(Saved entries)
* * *

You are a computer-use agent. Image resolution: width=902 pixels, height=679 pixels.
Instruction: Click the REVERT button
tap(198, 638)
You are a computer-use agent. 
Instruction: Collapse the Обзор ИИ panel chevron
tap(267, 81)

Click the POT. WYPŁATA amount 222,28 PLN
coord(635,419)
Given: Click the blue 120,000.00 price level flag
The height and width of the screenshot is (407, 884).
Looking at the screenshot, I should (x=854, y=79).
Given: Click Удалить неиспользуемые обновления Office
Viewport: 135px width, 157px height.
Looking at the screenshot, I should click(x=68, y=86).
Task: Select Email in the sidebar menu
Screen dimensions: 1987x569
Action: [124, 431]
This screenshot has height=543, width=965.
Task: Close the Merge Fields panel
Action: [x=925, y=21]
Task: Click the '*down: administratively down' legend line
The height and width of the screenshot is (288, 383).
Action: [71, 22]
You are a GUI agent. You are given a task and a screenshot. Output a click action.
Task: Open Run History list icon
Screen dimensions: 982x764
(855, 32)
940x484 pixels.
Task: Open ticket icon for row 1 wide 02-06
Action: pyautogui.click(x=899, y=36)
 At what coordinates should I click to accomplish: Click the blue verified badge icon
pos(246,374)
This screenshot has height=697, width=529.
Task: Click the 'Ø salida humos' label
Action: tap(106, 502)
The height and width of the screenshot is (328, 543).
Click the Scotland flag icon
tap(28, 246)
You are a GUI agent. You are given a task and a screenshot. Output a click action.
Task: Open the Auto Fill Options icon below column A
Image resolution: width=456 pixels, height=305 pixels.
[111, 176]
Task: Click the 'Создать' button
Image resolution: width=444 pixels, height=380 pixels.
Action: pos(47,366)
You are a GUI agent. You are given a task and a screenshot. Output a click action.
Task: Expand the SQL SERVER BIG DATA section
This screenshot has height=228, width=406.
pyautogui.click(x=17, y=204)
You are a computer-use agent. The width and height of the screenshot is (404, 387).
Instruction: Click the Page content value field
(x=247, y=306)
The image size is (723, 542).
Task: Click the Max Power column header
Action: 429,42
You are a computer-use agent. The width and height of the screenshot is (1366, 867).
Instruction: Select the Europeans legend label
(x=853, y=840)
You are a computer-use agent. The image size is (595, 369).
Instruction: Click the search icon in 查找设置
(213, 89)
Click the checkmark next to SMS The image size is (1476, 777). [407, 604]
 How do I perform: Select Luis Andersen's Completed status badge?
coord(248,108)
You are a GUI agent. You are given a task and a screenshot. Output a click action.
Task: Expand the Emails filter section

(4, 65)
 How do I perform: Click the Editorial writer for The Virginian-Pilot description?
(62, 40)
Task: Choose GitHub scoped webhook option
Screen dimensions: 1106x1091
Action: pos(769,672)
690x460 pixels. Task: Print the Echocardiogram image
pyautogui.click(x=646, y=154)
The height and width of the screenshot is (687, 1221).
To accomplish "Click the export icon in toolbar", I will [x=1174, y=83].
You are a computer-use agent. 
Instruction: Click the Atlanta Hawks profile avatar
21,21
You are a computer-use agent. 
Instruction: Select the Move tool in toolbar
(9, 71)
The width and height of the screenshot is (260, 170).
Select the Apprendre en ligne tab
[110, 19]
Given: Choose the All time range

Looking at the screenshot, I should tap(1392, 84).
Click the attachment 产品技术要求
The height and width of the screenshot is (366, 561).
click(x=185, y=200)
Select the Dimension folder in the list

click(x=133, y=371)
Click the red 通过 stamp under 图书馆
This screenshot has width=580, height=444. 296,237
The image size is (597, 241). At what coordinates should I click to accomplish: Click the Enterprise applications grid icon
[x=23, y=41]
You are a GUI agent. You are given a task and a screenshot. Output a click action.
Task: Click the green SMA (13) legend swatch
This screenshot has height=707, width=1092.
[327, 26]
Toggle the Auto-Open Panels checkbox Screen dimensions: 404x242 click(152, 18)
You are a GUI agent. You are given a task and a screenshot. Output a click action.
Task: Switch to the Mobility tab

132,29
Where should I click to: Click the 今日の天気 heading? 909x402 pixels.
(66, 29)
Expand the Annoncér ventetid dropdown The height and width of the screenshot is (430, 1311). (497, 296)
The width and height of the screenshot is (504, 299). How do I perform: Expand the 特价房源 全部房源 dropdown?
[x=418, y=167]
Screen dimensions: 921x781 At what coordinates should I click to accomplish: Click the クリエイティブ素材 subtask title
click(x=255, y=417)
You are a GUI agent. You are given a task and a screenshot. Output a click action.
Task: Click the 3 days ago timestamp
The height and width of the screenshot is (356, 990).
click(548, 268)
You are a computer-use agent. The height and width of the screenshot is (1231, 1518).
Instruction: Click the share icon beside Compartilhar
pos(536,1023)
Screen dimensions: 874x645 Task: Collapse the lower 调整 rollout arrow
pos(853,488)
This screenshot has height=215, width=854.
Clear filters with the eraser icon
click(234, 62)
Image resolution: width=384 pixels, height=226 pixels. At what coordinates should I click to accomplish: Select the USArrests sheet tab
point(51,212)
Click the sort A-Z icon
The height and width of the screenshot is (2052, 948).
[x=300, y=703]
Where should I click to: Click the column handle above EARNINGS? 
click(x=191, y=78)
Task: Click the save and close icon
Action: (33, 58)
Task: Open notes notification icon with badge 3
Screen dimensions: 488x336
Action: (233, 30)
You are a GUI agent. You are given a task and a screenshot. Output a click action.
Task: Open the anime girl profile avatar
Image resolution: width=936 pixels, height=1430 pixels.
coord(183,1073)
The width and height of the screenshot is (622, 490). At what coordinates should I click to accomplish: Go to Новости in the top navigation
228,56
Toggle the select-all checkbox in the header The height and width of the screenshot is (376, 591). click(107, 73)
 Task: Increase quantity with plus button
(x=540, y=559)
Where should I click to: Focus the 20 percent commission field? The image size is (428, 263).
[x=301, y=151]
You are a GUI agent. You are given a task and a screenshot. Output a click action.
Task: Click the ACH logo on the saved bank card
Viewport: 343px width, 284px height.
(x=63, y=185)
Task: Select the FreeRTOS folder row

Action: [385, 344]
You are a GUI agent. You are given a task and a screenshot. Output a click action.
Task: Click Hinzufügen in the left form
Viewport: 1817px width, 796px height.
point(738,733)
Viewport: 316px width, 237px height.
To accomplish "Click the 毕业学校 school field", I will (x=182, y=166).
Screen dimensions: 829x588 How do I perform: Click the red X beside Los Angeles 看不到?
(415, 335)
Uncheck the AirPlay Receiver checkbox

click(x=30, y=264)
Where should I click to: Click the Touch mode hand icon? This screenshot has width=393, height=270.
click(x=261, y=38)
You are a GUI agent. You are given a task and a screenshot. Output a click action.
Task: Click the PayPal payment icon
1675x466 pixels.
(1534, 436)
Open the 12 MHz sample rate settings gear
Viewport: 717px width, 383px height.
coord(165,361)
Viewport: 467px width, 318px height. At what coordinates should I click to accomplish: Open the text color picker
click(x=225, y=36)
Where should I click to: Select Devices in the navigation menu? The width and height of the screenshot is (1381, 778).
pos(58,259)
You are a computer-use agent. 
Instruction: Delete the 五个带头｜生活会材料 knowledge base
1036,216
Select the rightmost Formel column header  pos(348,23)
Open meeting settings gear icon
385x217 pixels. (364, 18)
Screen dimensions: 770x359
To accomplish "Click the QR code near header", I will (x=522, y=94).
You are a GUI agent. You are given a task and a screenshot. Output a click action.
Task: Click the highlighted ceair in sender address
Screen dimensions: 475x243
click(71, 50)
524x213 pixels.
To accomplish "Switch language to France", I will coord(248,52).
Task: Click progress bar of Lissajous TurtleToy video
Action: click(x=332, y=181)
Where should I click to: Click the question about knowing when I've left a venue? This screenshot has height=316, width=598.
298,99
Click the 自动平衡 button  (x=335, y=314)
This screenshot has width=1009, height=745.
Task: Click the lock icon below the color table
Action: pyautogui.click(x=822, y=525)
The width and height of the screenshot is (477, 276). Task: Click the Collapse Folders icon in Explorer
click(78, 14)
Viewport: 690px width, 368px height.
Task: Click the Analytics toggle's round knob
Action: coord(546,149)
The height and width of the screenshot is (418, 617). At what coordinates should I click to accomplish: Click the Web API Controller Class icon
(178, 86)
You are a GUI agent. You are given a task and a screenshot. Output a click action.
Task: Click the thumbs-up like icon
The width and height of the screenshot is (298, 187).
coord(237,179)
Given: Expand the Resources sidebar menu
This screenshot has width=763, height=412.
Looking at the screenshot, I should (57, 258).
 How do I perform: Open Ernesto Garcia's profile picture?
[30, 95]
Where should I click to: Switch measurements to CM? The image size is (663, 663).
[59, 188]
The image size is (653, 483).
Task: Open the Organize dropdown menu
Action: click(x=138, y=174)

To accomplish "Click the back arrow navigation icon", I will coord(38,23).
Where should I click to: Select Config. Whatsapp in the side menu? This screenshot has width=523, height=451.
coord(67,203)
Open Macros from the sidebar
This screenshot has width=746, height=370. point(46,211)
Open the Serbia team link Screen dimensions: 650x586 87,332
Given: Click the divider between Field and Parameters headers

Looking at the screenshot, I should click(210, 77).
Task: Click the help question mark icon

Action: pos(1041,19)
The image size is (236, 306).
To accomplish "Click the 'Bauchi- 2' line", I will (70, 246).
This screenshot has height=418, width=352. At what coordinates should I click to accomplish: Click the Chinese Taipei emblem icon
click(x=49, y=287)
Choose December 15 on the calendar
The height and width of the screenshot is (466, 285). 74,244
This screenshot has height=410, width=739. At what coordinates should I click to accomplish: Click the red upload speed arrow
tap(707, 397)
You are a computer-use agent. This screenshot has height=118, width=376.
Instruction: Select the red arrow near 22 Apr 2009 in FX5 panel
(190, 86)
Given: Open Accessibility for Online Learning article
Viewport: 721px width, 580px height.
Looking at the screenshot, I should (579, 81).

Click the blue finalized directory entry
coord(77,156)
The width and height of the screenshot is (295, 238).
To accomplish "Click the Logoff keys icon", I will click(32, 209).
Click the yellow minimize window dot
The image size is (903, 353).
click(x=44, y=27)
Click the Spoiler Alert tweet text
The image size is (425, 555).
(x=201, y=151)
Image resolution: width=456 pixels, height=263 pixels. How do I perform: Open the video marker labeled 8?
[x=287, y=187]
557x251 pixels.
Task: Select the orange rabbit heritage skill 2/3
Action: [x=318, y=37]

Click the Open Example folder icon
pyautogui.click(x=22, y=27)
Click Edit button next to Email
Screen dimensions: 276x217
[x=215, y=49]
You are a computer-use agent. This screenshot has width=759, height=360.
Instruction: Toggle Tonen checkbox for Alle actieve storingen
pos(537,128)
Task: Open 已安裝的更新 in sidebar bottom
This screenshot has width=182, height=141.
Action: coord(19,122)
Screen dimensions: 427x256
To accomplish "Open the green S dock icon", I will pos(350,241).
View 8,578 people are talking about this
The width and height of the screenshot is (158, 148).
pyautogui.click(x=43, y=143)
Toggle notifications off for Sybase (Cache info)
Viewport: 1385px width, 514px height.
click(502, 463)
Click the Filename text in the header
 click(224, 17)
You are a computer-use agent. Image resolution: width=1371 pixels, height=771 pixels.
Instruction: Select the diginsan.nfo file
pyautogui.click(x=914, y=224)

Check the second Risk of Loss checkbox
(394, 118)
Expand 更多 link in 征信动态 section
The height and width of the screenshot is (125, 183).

* * *

From the entries, copy out each line containing the word "link".

Open the Serbia team link Screen dimensions: 650x586 87,332
Expand 更多 link in 征信动态 section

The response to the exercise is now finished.